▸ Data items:

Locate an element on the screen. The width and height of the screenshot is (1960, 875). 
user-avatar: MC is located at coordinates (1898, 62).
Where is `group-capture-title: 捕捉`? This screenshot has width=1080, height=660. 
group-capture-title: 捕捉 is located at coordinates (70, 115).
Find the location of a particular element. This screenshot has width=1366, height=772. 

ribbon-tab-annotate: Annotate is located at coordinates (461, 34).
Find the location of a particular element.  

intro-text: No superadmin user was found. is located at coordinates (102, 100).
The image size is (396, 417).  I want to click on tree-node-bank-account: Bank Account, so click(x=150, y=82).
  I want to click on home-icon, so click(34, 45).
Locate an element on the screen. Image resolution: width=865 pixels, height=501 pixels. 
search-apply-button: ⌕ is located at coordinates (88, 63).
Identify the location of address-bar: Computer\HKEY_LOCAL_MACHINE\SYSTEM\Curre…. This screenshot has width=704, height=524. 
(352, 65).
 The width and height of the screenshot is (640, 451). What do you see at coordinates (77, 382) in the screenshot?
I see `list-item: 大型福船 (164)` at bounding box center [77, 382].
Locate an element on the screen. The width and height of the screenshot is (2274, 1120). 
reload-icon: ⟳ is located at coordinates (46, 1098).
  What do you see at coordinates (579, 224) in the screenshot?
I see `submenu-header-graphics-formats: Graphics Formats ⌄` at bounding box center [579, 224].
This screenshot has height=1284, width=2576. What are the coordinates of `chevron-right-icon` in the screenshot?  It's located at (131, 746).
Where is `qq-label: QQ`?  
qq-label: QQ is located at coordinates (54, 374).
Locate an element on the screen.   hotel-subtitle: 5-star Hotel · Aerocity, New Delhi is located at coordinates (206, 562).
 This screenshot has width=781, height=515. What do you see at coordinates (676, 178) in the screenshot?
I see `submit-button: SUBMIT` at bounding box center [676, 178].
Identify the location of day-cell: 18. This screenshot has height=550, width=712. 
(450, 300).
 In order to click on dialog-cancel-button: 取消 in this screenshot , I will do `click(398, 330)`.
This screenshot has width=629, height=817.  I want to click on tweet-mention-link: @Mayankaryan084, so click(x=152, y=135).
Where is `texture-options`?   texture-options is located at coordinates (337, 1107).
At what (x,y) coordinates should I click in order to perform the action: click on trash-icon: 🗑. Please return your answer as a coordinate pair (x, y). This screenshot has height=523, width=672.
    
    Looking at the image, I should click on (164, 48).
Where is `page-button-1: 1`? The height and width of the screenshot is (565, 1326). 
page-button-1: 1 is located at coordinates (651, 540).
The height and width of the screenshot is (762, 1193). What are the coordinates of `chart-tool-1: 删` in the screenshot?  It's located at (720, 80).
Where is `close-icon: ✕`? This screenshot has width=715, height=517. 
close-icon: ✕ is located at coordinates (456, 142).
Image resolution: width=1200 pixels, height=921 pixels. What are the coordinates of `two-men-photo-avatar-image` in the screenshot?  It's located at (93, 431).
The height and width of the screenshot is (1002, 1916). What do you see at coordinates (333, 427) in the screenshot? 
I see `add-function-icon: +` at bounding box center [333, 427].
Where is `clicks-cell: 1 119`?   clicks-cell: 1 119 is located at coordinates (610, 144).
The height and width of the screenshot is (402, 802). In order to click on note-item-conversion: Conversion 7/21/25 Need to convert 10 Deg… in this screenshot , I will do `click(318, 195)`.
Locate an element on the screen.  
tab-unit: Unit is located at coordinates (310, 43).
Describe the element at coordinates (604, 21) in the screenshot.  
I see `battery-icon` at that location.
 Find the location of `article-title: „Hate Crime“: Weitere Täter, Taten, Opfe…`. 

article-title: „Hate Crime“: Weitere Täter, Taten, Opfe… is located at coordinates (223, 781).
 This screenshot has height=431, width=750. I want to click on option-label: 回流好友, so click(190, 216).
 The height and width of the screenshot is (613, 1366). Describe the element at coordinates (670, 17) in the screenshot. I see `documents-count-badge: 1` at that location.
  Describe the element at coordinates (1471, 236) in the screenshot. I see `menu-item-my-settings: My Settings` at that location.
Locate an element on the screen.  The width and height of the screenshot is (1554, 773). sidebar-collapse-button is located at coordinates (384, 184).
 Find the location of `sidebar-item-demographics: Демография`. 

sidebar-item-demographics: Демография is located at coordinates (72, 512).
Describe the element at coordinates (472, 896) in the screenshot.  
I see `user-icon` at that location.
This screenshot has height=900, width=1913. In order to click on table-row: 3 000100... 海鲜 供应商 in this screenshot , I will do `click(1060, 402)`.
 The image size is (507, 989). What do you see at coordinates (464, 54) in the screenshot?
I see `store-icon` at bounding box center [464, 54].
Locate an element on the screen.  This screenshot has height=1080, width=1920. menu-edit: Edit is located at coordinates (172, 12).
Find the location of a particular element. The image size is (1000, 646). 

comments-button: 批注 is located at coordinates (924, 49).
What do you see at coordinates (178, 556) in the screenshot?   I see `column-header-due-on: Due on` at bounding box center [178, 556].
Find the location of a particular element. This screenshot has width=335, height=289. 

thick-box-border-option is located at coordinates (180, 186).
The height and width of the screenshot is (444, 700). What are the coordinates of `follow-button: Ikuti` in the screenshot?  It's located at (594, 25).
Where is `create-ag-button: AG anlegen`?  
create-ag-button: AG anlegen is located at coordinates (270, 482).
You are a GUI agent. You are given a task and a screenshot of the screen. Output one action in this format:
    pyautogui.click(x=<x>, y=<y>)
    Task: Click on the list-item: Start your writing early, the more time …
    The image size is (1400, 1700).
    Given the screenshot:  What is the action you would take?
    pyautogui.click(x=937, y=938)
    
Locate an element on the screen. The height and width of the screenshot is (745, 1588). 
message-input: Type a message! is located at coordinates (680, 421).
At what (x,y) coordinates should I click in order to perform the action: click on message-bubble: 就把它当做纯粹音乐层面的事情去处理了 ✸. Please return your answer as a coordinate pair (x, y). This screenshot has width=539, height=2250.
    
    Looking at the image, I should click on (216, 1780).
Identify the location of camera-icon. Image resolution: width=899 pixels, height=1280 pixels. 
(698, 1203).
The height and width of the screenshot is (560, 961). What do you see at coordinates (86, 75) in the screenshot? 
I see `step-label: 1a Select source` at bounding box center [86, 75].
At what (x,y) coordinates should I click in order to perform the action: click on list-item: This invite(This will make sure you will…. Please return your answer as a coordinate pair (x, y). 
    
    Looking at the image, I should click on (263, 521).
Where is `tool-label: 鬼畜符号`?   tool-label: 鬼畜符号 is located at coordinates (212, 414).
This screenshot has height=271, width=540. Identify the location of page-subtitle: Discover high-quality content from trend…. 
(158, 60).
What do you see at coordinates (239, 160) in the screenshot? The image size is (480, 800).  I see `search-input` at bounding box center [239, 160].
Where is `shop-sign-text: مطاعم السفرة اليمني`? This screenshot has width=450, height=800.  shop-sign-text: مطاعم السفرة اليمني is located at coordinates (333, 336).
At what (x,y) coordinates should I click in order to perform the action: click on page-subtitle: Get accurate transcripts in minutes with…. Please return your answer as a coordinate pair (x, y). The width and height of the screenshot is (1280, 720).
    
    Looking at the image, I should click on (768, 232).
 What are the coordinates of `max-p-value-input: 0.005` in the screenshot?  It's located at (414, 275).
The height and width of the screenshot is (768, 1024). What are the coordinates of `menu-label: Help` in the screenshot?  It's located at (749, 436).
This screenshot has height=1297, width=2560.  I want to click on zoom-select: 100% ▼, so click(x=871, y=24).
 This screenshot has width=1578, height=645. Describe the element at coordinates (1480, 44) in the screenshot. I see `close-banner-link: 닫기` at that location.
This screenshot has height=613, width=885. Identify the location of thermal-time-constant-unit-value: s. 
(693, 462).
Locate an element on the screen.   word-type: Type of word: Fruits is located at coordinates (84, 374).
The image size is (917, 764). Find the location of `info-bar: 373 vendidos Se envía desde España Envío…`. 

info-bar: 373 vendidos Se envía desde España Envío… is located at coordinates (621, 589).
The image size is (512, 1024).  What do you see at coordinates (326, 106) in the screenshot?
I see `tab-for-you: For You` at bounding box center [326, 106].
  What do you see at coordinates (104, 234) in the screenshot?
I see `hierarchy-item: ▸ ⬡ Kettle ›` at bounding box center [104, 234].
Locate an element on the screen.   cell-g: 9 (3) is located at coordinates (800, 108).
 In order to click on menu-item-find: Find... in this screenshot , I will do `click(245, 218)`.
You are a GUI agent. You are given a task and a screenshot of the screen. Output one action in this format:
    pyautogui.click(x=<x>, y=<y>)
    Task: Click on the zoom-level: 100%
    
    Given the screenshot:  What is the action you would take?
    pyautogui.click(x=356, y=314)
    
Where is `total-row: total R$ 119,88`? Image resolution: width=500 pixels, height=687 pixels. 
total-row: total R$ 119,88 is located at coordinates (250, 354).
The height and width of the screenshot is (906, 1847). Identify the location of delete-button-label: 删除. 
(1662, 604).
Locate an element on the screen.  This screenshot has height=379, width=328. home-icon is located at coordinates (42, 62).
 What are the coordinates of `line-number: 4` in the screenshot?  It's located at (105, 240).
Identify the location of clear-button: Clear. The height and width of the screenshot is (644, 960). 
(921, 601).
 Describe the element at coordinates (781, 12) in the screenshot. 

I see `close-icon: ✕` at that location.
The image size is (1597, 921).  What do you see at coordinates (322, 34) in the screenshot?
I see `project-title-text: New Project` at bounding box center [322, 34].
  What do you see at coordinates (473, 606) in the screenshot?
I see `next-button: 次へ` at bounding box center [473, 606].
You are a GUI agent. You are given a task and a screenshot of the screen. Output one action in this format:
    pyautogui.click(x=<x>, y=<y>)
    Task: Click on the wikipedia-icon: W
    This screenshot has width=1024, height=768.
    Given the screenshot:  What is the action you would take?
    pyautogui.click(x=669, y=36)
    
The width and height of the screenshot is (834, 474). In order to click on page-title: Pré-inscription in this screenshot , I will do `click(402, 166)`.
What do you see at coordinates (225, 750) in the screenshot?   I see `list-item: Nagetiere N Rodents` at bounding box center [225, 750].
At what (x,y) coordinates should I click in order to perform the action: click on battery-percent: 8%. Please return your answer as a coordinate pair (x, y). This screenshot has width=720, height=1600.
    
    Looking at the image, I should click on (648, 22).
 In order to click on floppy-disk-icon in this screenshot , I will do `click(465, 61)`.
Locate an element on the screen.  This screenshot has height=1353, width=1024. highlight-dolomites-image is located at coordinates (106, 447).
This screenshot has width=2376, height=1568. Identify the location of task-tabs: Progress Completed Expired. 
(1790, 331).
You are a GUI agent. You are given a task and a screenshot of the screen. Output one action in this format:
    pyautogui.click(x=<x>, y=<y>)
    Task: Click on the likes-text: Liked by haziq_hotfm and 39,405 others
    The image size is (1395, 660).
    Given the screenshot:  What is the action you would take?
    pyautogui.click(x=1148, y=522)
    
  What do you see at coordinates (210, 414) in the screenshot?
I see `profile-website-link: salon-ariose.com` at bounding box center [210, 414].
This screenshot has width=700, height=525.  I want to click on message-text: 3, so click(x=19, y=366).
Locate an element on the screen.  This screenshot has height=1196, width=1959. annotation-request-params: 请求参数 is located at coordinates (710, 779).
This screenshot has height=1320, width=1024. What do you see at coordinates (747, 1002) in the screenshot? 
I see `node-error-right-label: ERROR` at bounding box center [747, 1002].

▸ THE TASK: Copy the lines of the material word for word, from the first line through the line containing "center [579, 224].".

▸ WRITTEN REPLY:
Locate an element on the screen. The width and height of the screenshot is (1960, 875). 
user-avatar: MC is located at coordinates (1898, 62).
Where is `group-capture-title: 捕捉`? This screenshot has width=1080, height=660. 
group-capture-title: 捕捉 is located at coordinates (70, 115).
Find the location of a particular element. This screenshot has width=1366, height=772. 

ribbon-tab-annotate: Annotate is located at coordinates (461, 34).
Find the location of a particular element.  

intro-text: No superadmin user was found. is located at coordinates (102, 100).
The image size is (396, 417).  I want to click on tree-node-bank-account: Bank Account, so click(x=150, y=82).
  I want to click on home-icon, so click(34, 45).
Locate an element on the screen. Image resolution: width=865 pixels, height=501 pixels. 
search-apply-button: ⌕ is located at coordinates (88, 63).
Identify the location of address-bar: Computer\HKEY_LOCAL_MACHINE\SYSTEM\Curre…. This screenshot has width=704, height=524. 
(352, 65).
 The width and height of the screenshot is (640, 451). What do you see at coordinates (77, 382) in the screenshot?
I see `list-item: 大型福船 (164)` at bounding box center [77, 382].
Locate an element on the screen. The width and height of the screenshot is (2274, 1120). 
reload-icon: ⟳ is located at coordinates (46, 1098).
  What do you see at coordinates (579, 224) in the screenshot?
I see `submenu-header-graphics-formats: Graphics Formats ⌄` at bounding box center [579, 224].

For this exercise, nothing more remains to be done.